Chernoff's inequality states that, for any random variable $y$, $$ p(y\geq t) <= \exp(-\phi_y^*(t))\\ \text{where } \phi_y^* = \sup\limits_{\lambda \geq 0} \lambda t-\log({\bf E}(\exp(\lambda y))) $$
Now, in case of normal distribution with 0 mean and $\sigma^2$ variance, the book says $\log({\bf E}(\exp(\lambda y))) = {\lambda^2\sigma^2}/{2}$.

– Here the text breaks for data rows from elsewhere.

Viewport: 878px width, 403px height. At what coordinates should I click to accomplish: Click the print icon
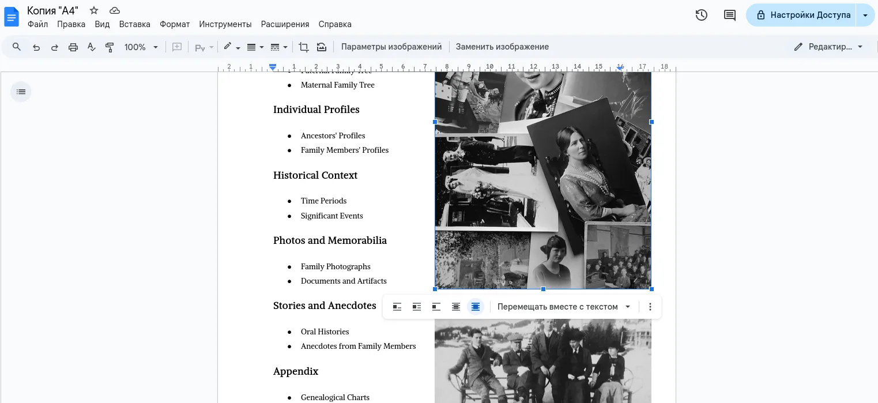(73, 47)
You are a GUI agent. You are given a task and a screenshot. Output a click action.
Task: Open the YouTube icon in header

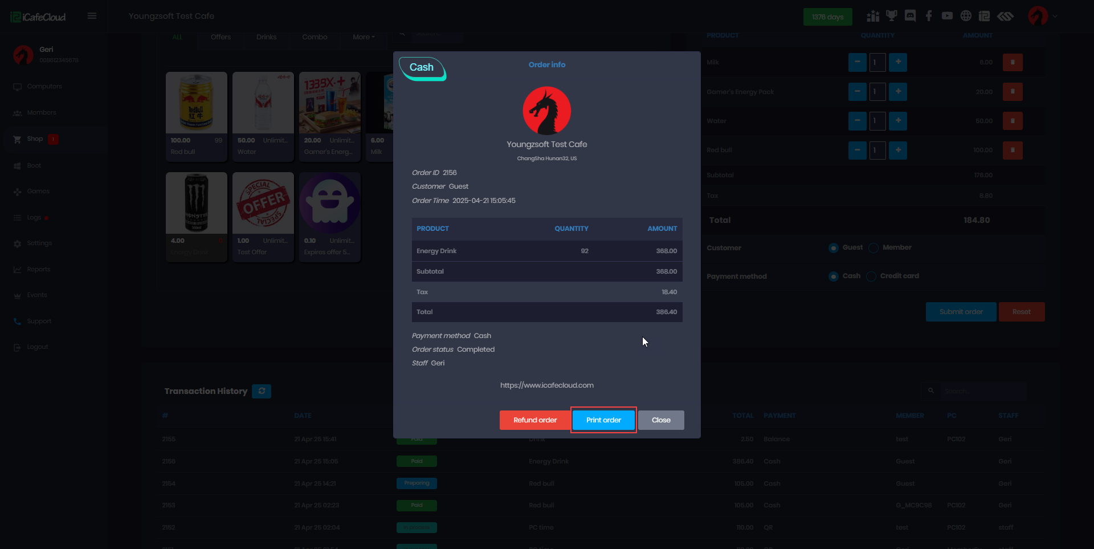coord(947,16)
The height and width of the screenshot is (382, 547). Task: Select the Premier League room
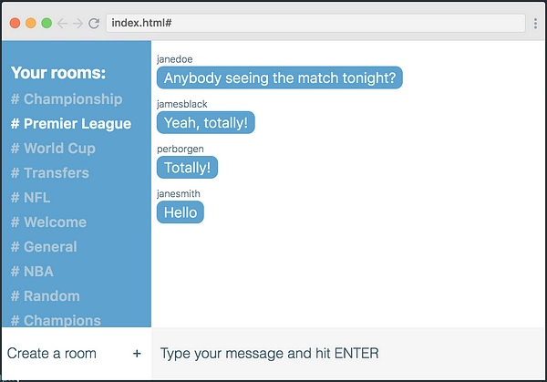(x=71, y=124)
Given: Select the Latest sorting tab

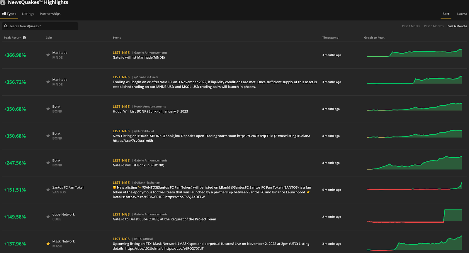Looking at the screenshot, I should [462, 14].
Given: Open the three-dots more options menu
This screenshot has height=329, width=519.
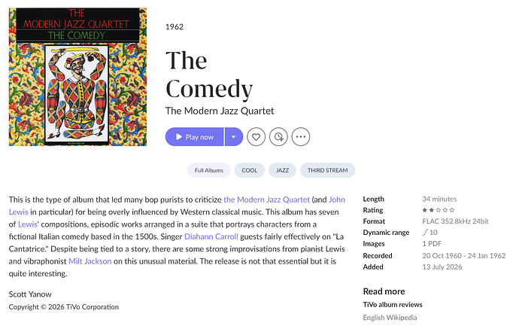Looking at the screenshot, I should (x=301, y=137).
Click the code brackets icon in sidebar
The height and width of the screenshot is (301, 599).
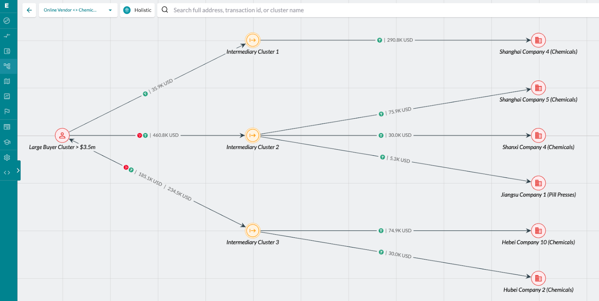tap(7, 173)
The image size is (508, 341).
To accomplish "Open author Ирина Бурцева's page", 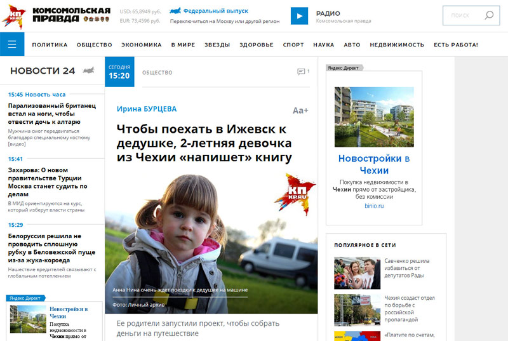I will [x=147, y=109].
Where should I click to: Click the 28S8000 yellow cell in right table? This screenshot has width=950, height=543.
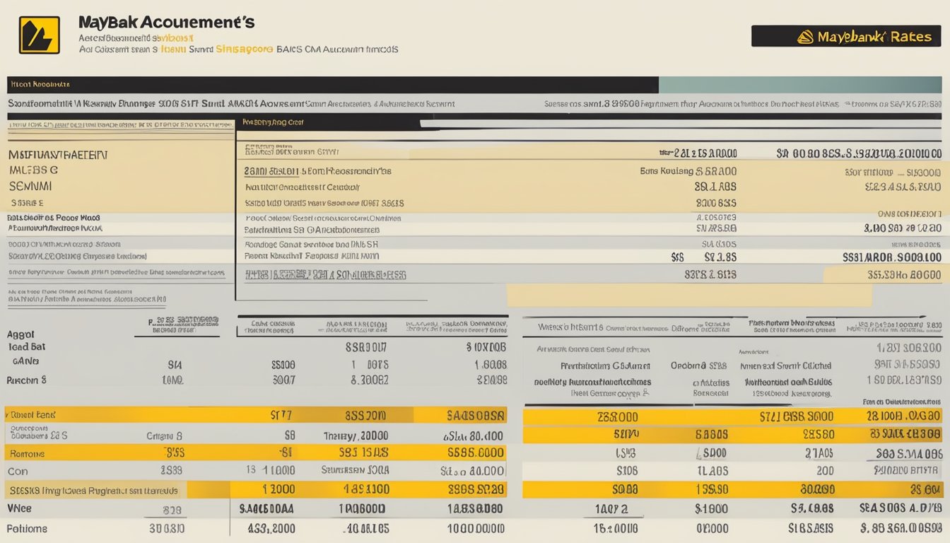[x=617, y=417]
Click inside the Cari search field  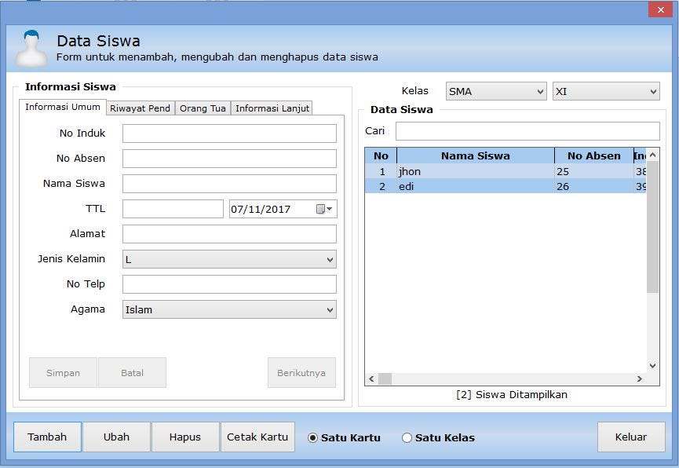pyautogui.click(x=526, y=130)
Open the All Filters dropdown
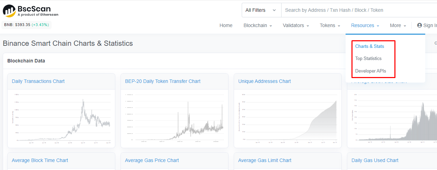The width and height of the screenshot is (437, 170). point(261,10)
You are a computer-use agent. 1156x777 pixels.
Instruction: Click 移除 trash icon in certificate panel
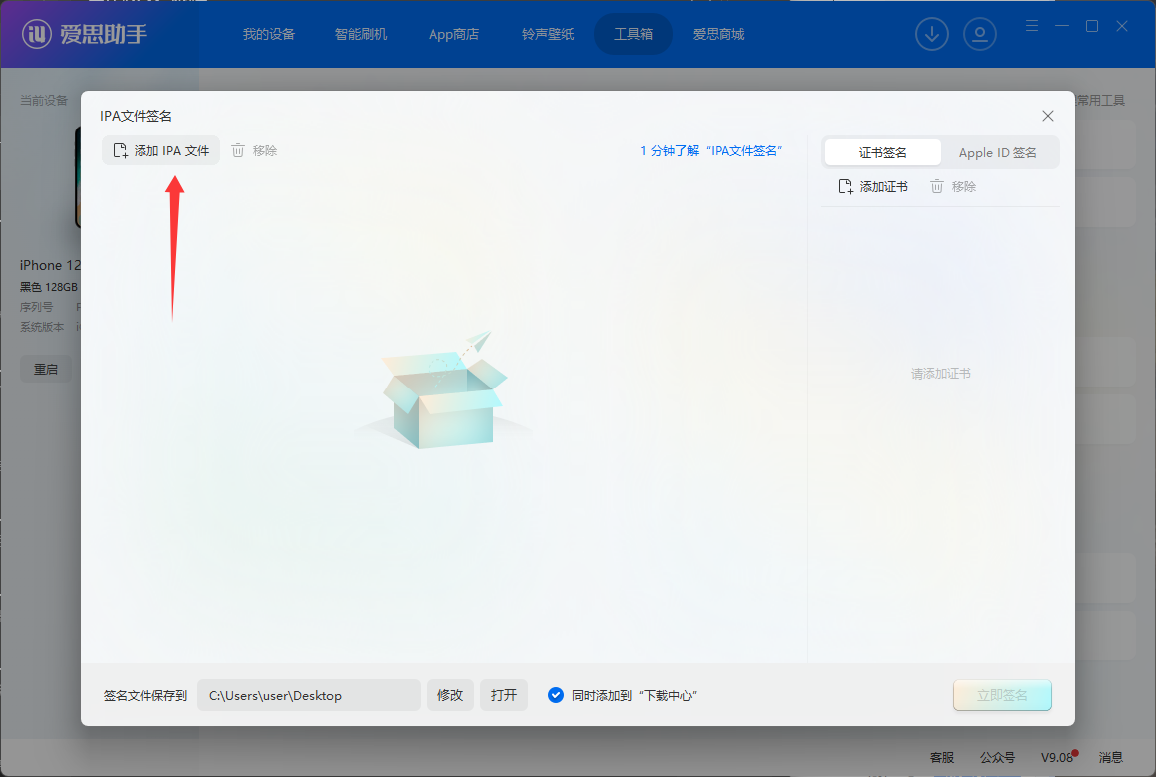pyautogui.click(x=937, y=187)

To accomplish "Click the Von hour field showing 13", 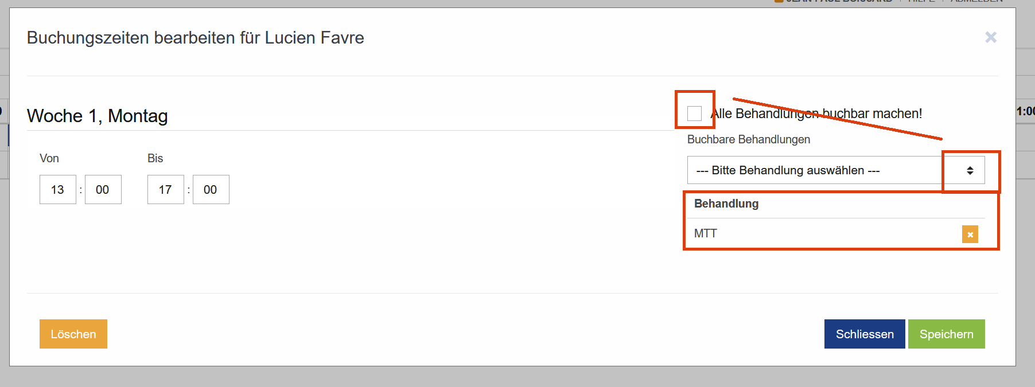I will coord(57,190).
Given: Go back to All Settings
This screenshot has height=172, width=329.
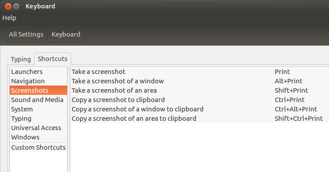Looking at the screenshot, I should click(x=26, y=34).
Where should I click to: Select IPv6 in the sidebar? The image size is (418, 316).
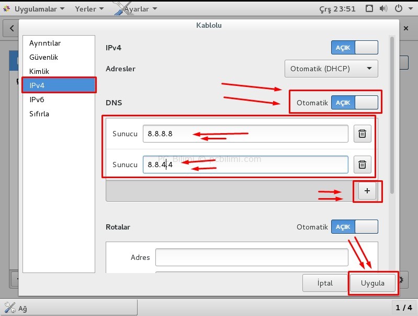(x=37, y=99)
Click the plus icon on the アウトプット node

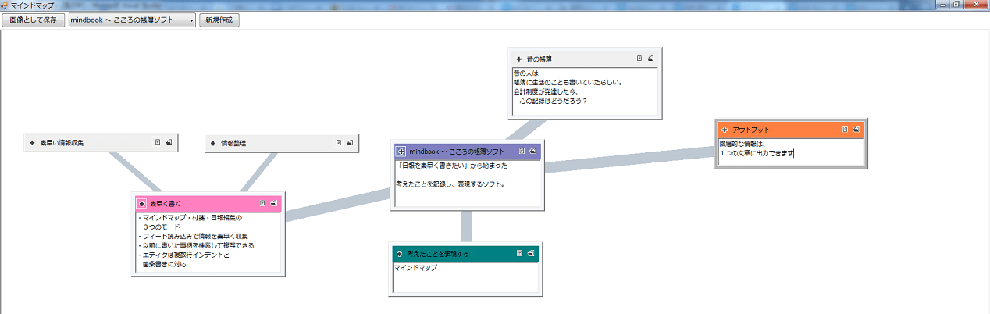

I did not get this part. How they derived the expression for ${\bf E}(\exp(\lambda y))$
Let $X$ be a Gaussian distribution with mean 0 and variance 1, i.e. with density $f(x)=\frac{1}{\sqrt{2\pi}} e^{-\frac{x^2}{2}}$. Then $$ \mathbb{E}[e^{\lambda X}] = \int_\mathbb{R} e^{\lambda x} \frac{1}{\sqrt{2\pi}} e^{-\frac{x^2}{2}} dx = e^{\frac{\lambda^2}{2}} \int_\mathbb{R} \frac{1}{\sqrt{2\pi}} e^{-\frac{\lambda^2}{2} +\lambda x -\frac{x^2}{2}} dx\\ = e^{\frac{\lambda^2}{2}} \int_\mathbb{R} \frac{1}{\sqrt{2\pi}} e^{-\frac{1}{2}(x -\lambda)^2} dx = e^{\frac{\lambda^2}{2}} \int_\mathbb{R} \frac{1}{\sqrt{2\pi}} e^{-\frac{1}{2} y^2} dy = e^{\frac{\lambda^2}{2}}$$ Where I used the change of variables $y=x-\lambda$ and the fact that $$\int_\mathbb{R} \frac{1}{\sqrt{2\pi}} e^{-\frac{1}{2} y^2} dy =1$$ Now in the case instead that $X$ has variance $\sigma^2$, recall that it can be written as $X=\sigma Z$ where $Z$ is a Gaussian with variance 1, therefore $$\mathbb{E}[e^{\lambda X}] = \mathbb{E}[e^{\lambda\sigma Z}] = e^{\frac{\lambda^2\sigma^2}{2}}$$ by the previous calculation.